(Dataset excerpts Opens)

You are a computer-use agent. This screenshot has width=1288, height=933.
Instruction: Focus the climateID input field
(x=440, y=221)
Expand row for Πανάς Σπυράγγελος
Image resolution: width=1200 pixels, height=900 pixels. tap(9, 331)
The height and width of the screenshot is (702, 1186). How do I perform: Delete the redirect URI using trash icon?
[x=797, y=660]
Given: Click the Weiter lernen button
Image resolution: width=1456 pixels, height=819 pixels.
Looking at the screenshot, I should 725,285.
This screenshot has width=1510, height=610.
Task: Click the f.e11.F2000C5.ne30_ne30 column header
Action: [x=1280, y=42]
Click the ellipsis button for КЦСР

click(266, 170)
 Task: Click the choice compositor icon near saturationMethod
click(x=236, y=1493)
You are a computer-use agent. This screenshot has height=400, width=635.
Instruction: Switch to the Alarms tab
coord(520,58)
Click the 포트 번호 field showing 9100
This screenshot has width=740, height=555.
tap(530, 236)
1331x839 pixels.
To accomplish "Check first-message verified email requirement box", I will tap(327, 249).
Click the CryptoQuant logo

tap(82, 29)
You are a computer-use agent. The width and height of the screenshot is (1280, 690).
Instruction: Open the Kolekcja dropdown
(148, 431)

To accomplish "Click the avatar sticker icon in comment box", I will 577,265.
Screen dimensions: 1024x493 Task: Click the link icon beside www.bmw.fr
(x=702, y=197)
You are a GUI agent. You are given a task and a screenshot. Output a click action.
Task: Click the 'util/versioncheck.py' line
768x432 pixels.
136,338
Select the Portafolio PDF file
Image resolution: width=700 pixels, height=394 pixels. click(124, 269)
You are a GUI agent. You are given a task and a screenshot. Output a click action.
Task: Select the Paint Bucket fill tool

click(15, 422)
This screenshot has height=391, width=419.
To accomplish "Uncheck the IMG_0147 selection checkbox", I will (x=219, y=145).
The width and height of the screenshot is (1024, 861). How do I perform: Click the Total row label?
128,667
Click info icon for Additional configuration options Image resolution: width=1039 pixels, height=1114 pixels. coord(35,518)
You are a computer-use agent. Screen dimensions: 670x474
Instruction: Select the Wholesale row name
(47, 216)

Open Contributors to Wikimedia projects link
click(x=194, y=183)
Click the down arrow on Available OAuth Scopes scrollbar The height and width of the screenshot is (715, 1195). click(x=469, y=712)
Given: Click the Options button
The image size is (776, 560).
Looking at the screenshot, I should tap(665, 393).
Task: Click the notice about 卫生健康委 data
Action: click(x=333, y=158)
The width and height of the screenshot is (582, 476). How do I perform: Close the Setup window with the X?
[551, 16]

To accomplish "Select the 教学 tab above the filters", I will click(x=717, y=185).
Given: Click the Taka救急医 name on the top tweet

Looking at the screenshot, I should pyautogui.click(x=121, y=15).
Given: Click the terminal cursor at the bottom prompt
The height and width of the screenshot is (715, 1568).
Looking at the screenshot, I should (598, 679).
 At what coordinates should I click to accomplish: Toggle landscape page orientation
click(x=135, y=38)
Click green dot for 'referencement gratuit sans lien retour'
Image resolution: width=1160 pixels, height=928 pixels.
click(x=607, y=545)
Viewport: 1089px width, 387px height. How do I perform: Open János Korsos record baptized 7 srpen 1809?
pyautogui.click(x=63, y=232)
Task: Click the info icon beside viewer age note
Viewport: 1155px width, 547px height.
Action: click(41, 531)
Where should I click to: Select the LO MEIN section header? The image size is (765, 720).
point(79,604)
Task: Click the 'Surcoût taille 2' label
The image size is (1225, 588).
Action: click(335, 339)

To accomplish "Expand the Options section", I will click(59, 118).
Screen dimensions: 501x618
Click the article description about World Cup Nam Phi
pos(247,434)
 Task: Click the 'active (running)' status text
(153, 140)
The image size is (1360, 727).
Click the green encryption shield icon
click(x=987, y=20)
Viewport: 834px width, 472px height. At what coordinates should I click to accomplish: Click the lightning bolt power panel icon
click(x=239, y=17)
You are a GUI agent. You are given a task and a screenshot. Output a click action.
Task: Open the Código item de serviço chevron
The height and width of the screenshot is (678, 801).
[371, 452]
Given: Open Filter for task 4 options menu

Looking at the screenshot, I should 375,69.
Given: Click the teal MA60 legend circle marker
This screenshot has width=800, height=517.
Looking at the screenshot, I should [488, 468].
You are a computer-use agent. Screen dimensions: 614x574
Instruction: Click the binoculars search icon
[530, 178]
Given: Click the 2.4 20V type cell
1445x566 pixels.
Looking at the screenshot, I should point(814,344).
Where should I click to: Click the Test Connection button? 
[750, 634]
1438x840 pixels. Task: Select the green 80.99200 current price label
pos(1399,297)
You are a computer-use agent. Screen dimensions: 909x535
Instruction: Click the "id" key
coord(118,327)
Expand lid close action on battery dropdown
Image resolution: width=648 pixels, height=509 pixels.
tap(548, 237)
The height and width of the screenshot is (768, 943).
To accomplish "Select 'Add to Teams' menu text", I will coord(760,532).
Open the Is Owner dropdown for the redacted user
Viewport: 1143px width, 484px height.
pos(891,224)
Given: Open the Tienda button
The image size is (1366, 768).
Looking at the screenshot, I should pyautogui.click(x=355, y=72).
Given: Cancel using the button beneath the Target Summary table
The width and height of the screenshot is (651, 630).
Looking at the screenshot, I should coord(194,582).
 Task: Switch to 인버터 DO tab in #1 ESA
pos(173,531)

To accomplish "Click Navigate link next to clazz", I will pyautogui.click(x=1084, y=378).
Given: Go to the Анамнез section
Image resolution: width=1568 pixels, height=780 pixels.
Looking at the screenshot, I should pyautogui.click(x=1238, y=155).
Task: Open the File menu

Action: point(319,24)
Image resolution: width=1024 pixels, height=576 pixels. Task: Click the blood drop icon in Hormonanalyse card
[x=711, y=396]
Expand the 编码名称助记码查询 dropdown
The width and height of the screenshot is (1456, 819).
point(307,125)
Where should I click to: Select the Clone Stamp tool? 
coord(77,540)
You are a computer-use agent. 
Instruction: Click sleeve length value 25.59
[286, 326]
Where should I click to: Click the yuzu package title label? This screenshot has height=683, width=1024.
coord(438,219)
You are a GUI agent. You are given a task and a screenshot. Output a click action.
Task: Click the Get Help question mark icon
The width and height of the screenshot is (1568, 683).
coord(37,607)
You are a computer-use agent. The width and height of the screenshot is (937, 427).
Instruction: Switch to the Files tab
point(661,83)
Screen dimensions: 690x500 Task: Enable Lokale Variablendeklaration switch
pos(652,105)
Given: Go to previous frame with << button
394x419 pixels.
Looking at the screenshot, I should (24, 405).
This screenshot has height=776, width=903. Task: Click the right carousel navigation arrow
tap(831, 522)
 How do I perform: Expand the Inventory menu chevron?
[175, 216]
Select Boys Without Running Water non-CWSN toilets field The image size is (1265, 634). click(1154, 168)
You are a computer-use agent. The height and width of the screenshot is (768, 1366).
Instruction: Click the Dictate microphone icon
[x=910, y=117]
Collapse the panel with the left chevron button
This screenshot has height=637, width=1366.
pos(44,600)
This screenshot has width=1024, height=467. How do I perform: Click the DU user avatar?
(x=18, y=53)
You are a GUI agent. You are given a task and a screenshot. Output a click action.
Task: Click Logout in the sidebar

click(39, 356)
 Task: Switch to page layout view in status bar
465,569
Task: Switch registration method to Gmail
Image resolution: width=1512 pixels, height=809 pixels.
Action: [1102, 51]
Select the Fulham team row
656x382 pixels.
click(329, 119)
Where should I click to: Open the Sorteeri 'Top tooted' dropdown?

(Dataset excerpts Closes)

**Your task**
Where the line containing "Image resolution: width=1512" appears in the records above, begin copying and continue through the last line; copy each line exactly and include no others.

**Answer section**
Image resolution: width=1512 pixels, height=809 pixels.
Action: [1102, 51]
Select the Fulham team row
656x382 pixels.
click(329, 119)
Where should I click to: Open the Sorteeri 'Top tooted' dropdown?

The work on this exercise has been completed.